Your objective =
Show every line of the material below that contains the word "menu", copying each line in full.

==*==

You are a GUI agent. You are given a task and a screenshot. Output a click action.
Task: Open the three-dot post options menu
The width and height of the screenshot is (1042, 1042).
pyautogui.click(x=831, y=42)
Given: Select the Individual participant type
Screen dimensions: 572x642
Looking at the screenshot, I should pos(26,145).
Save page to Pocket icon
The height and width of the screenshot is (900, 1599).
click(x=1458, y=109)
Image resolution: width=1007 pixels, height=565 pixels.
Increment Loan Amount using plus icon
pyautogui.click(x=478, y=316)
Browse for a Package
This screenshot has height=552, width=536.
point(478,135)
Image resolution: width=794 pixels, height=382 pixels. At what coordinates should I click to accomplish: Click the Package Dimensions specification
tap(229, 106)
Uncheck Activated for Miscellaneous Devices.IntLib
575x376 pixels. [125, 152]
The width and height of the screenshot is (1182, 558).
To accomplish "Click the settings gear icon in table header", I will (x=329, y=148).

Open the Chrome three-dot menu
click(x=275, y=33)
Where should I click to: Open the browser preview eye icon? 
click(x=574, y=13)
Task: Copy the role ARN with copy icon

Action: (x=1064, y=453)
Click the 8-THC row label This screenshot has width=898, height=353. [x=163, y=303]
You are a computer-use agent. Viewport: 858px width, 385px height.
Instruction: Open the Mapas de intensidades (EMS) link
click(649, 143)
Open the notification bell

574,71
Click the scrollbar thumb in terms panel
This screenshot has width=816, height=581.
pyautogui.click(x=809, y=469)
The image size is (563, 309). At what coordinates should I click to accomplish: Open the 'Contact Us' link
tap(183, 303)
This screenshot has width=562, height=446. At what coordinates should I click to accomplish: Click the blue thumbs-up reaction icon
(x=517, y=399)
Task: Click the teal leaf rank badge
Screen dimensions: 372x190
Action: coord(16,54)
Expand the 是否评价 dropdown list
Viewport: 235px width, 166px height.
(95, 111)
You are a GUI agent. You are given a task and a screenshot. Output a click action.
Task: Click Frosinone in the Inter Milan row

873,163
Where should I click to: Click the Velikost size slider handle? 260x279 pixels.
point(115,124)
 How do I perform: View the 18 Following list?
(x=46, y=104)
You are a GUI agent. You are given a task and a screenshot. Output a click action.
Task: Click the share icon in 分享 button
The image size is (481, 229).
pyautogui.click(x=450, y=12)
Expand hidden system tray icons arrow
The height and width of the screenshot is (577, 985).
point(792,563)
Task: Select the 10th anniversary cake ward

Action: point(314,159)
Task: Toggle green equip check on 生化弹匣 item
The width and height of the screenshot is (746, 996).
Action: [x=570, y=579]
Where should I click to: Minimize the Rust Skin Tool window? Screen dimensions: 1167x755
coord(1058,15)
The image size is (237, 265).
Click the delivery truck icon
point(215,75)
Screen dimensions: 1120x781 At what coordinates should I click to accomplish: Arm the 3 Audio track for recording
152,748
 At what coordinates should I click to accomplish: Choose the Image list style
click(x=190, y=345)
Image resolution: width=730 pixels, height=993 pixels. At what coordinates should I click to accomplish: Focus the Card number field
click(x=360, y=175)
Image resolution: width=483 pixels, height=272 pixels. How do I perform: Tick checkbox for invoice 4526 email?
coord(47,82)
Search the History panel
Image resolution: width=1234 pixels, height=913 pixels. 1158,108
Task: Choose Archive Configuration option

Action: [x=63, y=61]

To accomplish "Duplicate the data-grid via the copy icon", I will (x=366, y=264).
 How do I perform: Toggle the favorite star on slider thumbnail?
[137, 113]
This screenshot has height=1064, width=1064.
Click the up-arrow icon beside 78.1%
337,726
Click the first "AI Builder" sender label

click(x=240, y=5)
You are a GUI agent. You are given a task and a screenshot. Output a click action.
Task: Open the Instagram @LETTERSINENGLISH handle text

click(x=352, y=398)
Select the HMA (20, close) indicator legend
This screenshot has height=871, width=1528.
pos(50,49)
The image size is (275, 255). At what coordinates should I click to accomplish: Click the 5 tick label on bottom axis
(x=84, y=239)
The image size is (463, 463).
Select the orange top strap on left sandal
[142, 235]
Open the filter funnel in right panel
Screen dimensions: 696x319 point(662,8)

==*==

Result of the exercise =
Task: Open the three-dot post options menu
Open the Chrome three-dot menu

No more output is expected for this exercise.